Although she was sure from the start to follow a chronological order, documenting all this archive material and reading all the pages took her about a year. Then she began to take notes and extract information from what would later become the plot, dividing it into these small stories “and it was from there,” she said, “that the film emerged.”

A slideshow makes up the 90-minute running time of I’m Not Everything I Want to Be. The street, the night, sex, work, alcohol, love and depression are captured to portray the world around the artist, as well as her search for identity, daily struggles, relationships and emotions.
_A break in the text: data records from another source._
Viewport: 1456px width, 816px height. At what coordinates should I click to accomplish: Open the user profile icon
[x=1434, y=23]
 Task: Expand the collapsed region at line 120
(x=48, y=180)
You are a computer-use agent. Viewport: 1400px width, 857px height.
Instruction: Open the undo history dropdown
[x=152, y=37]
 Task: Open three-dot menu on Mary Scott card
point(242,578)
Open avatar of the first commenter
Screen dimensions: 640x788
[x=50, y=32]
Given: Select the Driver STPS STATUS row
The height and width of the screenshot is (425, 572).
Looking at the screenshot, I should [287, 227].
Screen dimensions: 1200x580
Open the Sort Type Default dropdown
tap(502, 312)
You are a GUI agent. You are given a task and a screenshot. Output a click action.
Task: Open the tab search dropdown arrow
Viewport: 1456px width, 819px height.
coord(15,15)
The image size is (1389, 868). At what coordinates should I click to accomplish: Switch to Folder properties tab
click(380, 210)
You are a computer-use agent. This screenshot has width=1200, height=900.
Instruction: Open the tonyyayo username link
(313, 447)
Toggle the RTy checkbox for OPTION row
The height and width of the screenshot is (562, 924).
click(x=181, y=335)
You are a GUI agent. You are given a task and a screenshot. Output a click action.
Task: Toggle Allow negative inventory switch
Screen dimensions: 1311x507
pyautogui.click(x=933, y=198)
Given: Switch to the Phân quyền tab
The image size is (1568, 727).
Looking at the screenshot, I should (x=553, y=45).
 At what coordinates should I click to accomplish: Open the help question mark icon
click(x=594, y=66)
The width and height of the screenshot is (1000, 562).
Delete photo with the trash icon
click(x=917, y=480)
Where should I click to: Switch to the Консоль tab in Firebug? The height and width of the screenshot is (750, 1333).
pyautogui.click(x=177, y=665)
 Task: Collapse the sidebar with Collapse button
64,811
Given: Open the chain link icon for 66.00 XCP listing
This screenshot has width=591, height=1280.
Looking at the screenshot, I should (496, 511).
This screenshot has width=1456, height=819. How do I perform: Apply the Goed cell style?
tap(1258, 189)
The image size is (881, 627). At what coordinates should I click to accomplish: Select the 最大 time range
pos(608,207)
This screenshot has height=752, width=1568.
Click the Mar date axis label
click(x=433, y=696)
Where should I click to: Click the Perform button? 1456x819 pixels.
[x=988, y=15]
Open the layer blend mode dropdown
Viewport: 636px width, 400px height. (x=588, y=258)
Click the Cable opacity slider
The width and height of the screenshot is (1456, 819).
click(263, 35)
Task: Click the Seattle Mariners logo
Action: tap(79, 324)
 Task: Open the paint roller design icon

The entries in the thousands of pages of her diary take the audience back to her life in Prague, Tokyo and Berlin between 1970 and 1989.

They decided to divide the film into different fragments corresponding to the places where the main character had lived, and which are reflected on her diaries, because, as the director pointed out, “dividing them into five small chapters would make it easier to work with the story.”

Regarding sound and music, the director explained that the narrations only use her voice and that they found the perfect song by a Czech musician, who was later in charge of the film’s sound, after working with different sequences. They decided to use contemporary style music because they understood that “it was important for the story to be rooted in the present.”

In short, the documentary focuses on how Libuše manages to go beyond the limits of the frame to offer a complete portrait of her as a woman, an artist. When Libuše saw the result of the work for the first time, said the director, “was very happy.”